◆ En qué consiste
Extrae, por favor, cada línea de los registros que contenga la cadena "coordinates".

──────

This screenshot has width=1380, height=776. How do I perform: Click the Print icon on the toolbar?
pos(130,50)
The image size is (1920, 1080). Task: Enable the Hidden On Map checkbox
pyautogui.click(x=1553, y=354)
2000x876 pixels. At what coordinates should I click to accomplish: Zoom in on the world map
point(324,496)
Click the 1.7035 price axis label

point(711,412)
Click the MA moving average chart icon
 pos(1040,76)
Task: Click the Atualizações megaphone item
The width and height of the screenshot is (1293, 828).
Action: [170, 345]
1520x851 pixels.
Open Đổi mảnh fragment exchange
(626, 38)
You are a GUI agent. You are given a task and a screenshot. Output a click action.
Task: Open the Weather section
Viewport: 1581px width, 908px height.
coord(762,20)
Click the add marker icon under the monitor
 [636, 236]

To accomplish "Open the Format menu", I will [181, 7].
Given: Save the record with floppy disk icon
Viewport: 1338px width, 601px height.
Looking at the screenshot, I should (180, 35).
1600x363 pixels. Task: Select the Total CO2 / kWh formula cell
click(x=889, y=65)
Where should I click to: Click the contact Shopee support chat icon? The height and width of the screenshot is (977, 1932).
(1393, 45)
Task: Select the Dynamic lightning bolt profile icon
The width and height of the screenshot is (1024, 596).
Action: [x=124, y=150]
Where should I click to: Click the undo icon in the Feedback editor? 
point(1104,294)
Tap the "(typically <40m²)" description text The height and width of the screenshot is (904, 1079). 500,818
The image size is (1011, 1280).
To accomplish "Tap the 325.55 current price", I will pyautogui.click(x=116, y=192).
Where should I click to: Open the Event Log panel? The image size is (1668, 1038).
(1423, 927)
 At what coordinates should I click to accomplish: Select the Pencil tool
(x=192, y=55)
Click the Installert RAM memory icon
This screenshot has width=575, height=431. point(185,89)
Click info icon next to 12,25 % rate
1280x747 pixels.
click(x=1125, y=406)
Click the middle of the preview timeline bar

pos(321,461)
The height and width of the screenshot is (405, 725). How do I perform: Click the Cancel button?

──────

◆ Resultado final
2000x876 pixels. At what coordinates should I click to accomplish: Zoom in on the world map
 At what coordinates should I click to accomplish: Select the Pencil tool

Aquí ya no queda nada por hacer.